WRITING: The Semester of Joy and Pain

The new semester of classes began this week, and for the first time since I started my program, I’m looking at a writing-intensive thirteen weeks…

I’m in Ryerson University’s Radio and Television Arts program, and its focus is so scattered that I’ve barely had a chance to focus on my writing career. It’s set up brilliantly, in that it sets you up to enter the industry at almost any entry point, from editing to production to writing to sound editing, and I deeply appreciate that. At the same time, though, I entered the program as a writer, and that’s where my skills and passion lie. So, to have semester after semester with barely a script in sight was difficult, especially as I’d have to write scripts on the side to fuel the fire.

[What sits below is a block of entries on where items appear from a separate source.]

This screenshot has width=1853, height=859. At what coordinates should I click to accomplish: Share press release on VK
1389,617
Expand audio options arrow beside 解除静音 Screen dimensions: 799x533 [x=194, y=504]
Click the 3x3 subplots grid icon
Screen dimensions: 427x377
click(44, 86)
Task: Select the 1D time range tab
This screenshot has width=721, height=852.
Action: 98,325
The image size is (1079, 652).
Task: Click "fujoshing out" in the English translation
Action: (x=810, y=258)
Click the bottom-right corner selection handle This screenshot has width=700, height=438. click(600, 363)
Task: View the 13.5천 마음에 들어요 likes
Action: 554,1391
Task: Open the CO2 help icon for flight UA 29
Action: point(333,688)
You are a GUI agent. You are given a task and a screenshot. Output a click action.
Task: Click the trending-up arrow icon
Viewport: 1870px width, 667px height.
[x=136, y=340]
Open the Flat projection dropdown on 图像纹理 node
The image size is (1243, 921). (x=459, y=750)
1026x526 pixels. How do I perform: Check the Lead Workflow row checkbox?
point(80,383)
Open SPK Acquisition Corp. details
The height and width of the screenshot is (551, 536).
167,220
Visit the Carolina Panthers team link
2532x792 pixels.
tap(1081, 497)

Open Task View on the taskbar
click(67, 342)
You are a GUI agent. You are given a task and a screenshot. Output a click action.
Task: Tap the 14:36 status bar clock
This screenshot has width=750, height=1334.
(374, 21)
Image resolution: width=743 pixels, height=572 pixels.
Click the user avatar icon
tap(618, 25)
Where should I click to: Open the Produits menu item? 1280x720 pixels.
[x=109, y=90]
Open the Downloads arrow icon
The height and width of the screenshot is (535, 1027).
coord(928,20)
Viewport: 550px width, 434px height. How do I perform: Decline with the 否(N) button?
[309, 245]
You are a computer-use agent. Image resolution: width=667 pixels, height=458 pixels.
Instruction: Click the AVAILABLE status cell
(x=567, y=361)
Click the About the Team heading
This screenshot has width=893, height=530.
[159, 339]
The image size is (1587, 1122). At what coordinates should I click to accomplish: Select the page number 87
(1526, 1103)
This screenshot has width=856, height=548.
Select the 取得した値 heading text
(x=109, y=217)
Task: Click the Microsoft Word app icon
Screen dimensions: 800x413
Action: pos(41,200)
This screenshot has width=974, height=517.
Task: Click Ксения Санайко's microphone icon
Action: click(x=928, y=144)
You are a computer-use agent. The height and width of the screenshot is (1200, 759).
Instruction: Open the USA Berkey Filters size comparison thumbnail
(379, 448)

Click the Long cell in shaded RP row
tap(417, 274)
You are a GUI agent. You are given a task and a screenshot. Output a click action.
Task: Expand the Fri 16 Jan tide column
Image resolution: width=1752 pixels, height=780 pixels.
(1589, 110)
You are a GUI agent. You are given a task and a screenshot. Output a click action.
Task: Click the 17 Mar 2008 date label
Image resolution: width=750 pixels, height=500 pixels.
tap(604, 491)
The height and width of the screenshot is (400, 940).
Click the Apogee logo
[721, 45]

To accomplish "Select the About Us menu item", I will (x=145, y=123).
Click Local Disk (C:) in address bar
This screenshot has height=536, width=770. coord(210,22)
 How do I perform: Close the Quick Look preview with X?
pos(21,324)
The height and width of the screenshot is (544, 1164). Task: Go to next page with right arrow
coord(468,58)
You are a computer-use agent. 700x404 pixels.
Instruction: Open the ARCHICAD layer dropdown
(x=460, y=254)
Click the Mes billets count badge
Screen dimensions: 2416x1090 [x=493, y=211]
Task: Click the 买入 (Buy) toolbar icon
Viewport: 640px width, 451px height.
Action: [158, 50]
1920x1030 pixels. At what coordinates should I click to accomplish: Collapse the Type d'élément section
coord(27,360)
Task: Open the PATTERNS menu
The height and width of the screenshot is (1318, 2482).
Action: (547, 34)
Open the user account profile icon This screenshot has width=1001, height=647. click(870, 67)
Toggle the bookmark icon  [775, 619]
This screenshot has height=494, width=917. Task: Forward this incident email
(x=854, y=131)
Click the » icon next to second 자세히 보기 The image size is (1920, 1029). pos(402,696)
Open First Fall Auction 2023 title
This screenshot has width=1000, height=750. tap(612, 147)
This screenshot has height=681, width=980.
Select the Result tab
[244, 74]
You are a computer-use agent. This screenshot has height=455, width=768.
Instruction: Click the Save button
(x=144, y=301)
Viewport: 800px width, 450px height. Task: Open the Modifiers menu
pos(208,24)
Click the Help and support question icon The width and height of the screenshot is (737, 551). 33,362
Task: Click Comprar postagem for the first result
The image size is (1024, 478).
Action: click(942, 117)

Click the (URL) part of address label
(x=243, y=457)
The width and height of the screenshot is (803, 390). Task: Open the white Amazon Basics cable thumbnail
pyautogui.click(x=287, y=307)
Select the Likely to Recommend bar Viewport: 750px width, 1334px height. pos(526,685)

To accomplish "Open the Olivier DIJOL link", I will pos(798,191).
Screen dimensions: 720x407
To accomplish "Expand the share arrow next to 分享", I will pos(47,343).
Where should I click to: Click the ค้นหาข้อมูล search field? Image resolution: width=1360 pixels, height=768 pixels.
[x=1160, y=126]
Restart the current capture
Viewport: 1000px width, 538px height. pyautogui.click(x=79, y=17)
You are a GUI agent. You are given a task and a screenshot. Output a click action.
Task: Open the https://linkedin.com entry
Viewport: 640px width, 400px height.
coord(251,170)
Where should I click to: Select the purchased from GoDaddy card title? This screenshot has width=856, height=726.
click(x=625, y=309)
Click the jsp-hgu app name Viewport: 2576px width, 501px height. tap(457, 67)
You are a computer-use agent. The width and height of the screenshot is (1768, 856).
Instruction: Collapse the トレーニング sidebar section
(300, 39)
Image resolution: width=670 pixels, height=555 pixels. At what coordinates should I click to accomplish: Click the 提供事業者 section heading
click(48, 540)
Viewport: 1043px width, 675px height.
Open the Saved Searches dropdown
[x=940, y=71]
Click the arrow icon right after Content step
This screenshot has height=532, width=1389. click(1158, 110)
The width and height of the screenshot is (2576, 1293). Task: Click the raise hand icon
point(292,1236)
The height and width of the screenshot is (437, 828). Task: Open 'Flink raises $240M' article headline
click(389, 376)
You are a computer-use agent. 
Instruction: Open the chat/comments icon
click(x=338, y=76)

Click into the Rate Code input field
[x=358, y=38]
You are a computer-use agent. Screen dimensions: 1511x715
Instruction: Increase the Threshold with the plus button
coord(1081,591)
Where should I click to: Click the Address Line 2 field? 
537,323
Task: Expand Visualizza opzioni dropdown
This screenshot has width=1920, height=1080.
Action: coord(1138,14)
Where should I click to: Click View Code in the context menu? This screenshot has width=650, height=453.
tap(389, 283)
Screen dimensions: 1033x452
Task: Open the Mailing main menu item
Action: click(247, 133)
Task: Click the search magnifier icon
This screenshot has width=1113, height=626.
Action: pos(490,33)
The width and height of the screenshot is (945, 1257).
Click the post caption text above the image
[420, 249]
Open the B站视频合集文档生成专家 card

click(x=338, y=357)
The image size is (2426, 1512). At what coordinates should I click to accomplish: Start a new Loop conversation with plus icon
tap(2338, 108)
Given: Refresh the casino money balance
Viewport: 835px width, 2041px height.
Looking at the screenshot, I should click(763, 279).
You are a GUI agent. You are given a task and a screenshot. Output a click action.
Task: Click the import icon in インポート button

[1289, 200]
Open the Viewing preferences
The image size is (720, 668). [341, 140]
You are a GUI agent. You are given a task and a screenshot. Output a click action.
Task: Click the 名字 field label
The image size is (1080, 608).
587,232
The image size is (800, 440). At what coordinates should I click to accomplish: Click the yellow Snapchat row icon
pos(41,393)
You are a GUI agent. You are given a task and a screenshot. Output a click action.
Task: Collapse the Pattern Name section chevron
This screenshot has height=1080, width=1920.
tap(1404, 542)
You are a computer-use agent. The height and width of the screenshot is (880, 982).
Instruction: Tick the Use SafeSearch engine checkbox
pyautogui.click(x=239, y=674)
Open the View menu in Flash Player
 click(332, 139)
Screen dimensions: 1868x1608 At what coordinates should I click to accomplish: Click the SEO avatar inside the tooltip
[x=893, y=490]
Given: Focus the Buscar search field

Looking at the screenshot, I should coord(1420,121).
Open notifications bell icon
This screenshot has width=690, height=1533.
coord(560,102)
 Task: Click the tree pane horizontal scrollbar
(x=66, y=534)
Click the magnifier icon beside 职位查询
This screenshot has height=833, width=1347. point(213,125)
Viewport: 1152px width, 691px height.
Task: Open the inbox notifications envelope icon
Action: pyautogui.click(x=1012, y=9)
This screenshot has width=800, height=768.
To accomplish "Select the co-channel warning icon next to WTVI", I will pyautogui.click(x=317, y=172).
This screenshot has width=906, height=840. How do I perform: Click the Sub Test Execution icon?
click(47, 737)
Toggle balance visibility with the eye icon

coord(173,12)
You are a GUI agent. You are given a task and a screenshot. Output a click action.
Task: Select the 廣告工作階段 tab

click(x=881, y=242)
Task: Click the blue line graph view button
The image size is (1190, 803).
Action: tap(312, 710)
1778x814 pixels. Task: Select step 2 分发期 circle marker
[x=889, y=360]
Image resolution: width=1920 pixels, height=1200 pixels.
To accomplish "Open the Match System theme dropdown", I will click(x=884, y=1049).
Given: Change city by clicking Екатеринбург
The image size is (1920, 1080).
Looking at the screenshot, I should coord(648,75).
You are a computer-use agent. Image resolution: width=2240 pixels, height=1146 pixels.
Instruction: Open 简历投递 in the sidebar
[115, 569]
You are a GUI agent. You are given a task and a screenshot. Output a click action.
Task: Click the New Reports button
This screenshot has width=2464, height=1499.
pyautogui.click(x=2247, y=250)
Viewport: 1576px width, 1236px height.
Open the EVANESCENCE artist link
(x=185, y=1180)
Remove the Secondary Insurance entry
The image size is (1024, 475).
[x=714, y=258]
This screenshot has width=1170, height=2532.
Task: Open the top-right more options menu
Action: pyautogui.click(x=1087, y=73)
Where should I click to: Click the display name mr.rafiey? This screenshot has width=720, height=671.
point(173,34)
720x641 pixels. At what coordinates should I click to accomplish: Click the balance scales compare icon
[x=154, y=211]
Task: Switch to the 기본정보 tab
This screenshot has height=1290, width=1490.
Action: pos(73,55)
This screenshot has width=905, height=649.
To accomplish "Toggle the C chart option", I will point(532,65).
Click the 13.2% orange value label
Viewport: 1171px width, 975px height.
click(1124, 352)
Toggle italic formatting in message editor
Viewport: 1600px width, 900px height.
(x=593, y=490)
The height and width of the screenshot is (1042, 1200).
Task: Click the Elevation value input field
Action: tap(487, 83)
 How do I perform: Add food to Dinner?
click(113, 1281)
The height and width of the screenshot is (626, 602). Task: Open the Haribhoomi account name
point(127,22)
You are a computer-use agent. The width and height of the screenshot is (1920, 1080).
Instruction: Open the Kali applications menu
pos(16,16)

The most scriptwriting I’ve gotten to do in a semester was last year, when I had a sole screenwriting course, Comedic Writing. I enjoyed it, and got the chance to write a Community spec episode I’m pretty proud of. Other than that, though, it’s been a lot of production and theoretical courses. Now, I’ve got six classes, all of which have a writing-centric creative main project at their centre: two essays, an advertising campaign, and three scripts. Three! After the one I got in a previous semester, three is exciting.

And scary.

That’s over a hundred pages of script in about three months. Not impossible, asI’ve done roughly the same in about a month, but still incredibly intimidating – especially when it all mujst be top-notch work. For one class, I’m penning a spec episode of Archer, probably the most difficult comedy (in terms of joke-per-page ratio) currently on-air to tackle. For another, a pilot that’s not exactly typical in format and intimidating in tone and gravitas. And finally, another one will likely either be comedic and without a simple formula, or noir, a style I adore but am not too terribly versed in writing.

I’m not afraid, but it is a bit intimidating. That said, I’m very excited for this all to unfold. Once this semester is over, I’ll have a veritable portfolio of work ready for job seeking, a year before graduation! Plus, the pure fun of writing, which is its own reward. Wish me luck!